In return, the Myanmar generals have echoed Moscow’s line on Ukraine, praising Moscow for “balancing global power,” according to a report in the Irrawaddy. The generals have kept up their drumbeat of support for Russia’s war since them, even as they use similar brutal tactics against civilians and anti-junta fighters within Myanmar.
Russia also has longstanding ties to Vietnam, which date far back into the Soviet Union era, when Moscow was Hanoi’s major backer in the Vietnam War. Although the United States has built close strategic and defense ties with Hanoi, and lifted its embargo on selling deadly weapons to Vietnam four years ago, Hanoi has been reluctant to buy large quantities of U.S. arms, and its defense forces remain highly dependent on Russian platforms and arms. Vietnam and Russia have a strategic relationship (although Vietnam also has a comprehensive partnership with Ukraine), but it would take years for Hanoi to wean itself off of Russian weapons. (Other Southeast Asian states including Indonesia and Malaysia also buy weapons from Russia.)
Perhaps as a result, Vietnam abstained from the UN resolution on Russia’s invasion of Ukraine—a significant statement for a country that views itself as a rising power in Southeast Asia, a leader of the Association of Southeast Asian Nations (ASEAN) and one Washington’s most important partners in the region now.
Russia has built closer ties with other Southeast Asian states as well. It has bolstered its links with Laos in recent years, building on security and political ties that already were historically quite close.
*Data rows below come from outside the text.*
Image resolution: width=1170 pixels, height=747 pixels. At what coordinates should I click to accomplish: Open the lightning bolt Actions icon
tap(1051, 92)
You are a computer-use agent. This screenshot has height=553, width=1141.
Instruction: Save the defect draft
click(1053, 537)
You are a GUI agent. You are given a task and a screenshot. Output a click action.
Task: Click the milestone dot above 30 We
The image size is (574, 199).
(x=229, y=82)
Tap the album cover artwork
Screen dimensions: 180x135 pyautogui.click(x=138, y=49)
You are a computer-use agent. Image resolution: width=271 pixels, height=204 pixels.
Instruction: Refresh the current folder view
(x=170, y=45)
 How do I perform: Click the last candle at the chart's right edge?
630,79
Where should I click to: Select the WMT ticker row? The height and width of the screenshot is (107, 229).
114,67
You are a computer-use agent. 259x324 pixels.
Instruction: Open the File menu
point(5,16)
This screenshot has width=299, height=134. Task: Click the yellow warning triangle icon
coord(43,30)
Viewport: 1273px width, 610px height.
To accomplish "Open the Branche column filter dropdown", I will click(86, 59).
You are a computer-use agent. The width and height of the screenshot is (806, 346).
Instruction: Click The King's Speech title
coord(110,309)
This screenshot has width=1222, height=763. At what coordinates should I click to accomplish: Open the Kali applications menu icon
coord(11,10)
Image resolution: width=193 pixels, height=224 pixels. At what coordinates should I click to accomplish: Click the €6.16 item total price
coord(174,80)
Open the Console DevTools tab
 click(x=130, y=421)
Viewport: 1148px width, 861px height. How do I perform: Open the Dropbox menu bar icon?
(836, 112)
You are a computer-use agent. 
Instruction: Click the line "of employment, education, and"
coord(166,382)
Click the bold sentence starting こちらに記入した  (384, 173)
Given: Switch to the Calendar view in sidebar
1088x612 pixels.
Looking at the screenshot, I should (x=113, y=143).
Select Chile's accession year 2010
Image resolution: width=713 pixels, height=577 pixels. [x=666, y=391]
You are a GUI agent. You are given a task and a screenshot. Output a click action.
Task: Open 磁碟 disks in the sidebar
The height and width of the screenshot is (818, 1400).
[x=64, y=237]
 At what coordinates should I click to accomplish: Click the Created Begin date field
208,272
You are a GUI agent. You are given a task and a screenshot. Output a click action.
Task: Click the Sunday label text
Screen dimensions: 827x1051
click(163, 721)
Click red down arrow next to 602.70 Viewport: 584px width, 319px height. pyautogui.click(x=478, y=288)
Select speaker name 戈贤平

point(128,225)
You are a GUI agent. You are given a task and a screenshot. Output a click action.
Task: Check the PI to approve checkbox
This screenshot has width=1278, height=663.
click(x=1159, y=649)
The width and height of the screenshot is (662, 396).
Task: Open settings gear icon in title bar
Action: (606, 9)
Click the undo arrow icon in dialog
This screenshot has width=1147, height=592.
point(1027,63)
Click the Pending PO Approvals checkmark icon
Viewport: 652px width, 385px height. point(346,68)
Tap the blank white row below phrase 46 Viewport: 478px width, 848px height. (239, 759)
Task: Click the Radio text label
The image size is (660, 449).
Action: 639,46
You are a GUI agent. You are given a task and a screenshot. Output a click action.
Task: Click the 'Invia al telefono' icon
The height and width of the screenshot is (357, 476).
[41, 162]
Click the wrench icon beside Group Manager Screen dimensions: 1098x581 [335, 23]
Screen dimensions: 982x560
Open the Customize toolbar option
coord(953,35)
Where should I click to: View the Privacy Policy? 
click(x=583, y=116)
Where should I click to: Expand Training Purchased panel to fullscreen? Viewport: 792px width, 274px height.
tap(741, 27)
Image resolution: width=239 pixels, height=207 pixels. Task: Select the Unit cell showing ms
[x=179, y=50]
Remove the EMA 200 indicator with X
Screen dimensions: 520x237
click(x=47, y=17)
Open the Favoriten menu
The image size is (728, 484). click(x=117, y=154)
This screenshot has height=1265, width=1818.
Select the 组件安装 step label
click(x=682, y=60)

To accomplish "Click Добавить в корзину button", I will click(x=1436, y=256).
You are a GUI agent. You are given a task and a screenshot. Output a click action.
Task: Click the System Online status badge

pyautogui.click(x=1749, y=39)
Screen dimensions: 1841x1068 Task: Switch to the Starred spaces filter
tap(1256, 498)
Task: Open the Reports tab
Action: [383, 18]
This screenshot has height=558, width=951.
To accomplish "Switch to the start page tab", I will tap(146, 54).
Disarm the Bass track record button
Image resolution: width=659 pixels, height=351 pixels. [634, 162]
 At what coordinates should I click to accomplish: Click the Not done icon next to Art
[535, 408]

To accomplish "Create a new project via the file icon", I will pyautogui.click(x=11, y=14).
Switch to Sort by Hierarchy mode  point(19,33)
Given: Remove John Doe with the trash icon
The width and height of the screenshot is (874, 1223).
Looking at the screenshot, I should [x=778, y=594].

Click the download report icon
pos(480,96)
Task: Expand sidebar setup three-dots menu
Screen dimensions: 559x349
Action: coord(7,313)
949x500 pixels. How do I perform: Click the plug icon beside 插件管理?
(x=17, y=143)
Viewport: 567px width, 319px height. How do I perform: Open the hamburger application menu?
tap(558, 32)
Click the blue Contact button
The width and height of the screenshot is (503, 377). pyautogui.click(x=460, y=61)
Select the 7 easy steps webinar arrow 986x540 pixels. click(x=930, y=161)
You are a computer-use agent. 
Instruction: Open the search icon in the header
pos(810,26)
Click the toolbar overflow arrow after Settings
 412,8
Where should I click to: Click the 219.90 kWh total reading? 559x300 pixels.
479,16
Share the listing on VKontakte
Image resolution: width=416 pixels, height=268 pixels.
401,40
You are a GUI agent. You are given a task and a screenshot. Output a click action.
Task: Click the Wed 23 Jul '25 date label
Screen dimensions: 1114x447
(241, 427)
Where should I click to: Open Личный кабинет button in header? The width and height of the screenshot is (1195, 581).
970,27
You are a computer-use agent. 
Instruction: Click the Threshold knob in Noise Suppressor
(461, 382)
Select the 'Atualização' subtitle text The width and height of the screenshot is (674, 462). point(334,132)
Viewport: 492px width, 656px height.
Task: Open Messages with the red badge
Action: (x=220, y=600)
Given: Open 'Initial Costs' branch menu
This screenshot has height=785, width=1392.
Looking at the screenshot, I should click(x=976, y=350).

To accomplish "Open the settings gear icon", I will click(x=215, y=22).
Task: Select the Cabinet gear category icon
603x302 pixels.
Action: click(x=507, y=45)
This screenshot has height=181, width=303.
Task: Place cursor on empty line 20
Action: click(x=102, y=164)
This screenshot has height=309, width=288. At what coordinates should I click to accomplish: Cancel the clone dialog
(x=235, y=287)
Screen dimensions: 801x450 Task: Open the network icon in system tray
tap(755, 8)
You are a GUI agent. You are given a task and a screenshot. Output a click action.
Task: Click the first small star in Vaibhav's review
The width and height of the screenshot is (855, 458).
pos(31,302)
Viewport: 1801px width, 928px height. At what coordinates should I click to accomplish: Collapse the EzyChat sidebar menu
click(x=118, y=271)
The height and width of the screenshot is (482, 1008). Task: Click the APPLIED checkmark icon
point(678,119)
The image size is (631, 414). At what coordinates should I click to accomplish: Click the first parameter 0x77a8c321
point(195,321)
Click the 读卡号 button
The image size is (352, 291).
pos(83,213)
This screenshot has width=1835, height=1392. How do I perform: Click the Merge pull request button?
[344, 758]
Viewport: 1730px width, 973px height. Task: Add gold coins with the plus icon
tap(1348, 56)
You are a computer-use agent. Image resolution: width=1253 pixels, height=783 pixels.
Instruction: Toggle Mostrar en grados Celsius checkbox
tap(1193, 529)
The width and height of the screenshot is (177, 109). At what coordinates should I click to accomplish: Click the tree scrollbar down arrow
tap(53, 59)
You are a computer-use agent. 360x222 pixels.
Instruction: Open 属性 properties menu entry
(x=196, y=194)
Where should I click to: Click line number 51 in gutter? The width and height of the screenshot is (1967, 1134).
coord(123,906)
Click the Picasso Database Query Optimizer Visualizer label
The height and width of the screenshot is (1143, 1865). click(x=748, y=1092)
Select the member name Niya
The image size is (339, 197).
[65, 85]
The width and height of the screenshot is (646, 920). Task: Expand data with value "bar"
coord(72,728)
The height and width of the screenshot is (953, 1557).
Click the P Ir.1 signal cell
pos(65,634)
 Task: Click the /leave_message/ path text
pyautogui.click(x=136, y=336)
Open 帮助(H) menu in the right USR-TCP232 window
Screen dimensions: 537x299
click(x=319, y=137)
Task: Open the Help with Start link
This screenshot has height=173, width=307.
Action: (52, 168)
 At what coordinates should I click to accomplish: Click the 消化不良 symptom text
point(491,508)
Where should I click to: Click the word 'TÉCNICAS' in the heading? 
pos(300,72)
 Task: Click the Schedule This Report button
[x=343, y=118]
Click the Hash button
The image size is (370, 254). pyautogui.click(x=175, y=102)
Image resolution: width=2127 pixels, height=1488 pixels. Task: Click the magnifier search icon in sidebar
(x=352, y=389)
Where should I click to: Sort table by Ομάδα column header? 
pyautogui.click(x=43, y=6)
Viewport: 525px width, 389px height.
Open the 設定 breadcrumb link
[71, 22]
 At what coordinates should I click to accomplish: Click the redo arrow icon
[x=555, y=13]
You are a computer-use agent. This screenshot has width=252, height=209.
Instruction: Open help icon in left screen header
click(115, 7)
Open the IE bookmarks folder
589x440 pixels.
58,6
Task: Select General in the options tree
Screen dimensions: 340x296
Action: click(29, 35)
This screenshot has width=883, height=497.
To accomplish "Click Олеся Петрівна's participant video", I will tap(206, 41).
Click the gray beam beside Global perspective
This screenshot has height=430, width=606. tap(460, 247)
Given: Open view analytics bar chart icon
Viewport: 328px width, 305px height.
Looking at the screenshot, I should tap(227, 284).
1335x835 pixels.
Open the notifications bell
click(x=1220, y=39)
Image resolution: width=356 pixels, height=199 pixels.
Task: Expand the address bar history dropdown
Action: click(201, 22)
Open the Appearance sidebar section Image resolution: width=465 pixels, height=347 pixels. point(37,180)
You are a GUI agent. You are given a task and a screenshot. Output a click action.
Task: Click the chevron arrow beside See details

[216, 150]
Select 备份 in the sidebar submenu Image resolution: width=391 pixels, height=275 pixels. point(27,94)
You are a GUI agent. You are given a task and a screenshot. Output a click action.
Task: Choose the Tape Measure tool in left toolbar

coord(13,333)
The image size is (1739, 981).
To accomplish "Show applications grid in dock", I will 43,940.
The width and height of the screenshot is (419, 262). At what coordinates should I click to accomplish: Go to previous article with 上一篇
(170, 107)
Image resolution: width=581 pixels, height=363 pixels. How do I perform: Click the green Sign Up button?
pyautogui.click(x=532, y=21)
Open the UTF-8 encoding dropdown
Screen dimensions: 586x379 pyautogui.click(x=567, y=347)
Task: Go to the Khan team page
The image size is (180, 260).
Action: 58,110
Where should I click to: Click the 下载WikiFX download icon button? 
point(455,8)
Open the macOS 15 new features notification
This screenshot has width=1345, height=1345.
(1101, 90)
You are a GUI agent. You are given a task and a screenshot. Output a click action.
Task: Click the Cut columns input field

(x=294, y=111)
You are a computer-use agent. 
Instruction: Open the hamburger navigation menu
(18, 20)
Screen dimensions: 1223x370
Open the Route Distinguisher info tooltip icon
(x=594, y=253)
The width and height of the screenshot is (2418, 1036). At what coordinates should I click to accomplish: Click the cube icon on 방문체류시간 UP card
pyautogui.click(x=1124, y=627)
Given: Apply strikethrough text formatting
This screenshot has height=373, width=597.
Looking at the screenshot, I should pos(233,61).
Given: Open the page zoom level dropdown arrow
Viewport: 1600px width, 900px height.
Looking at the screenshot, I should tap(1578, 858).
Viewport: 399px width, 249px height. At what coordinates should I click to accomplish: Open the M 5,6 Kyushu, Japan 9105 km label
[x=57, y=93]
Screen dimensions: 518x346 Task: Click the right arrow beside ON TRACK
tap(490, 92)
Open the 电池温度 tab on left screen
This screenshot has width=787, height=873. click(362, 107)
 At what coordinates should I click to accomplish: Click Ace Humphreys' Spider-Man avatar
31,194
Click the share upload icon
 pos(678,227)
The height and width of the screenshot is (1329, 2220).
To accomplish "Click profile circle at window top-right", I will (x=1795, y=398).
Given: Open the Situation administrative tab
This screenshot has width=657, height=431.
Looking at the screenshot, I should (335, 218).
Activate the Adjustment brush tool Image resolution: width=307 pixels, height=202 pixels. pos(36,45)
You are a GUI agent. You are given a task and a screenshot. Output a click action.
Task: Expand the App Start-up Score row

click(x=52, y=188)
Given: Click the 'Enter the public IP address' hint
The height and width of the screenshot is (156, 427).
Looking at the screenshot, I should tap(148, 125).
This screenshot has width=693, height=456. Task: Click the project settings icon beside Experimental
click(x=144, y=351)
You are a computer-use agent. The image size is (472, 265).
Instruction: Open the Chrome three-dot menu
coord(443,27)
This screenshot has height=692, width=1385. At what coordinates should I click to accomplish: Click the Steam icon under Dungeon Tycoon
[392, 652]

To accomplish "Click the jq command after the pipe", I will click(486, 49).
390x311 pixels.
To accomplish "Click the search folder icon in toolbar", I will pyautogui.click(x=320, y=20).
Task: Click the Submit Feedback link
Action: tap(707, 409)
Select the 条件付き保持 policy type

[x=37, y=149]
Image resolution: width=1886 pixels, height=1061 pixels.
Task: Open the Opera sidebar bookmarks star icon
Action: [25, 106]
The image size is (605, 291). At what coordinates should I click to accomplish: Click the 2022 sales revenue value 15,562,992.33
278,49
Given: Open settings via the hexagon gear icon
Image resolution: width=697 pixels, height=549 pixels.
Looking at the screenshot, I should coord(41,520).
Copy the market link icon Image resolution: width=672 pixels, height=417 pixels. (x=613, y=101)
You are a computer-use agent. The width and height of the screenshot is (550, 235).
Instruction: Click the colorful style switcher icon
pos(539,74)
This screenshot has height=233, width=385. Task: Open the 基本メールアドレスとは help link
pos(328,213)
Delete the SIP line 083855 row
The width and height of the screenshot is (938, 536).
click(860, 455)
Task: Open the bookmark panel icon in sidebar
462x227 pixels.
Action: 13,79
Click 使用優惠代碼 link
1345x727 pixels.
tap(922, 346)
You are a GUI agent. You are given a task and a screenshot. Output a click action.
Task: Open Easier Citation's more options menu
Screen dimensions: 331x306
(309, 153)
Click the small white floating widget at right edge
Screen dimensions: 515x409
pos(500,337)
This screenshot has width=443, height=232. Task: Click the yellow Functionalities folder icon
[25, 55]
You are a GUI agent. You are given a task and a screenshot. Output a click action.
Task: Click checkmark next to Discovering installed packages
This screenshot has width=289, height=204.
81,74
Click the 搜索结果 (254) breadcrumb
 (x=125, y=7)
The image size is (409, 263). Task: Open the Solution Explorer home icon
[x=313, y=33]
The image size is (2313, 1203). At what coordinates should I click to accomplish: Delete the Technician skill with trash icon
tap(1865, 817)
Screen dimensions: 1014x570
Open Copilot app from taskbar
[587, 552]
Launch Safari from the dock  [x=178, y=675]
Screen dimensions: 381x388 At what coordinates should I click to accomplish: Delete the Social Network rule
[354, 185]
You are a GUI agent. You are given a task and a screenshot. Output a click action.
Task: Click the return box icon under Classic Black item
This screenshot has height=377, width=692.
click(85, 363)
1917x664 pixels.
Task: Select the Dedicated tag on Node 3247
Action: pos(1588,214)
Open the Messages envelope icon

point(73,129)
It has stepped up sales of weapons like helicopters to Laos in the past four years, and has used high-level visits on both sides to solidify political links.
Although Laos is a small country, since ASEAN operates by consensus, the views of Laos and Myanmar (and to a lesser extent Vietnam) make it harder for ASEAN as an organization to come to any forceful statement on the war in Ukraine, and generally to adopt a position of either indifference or outright neutrality, simply calling for a cease-fire after days of saying nothing.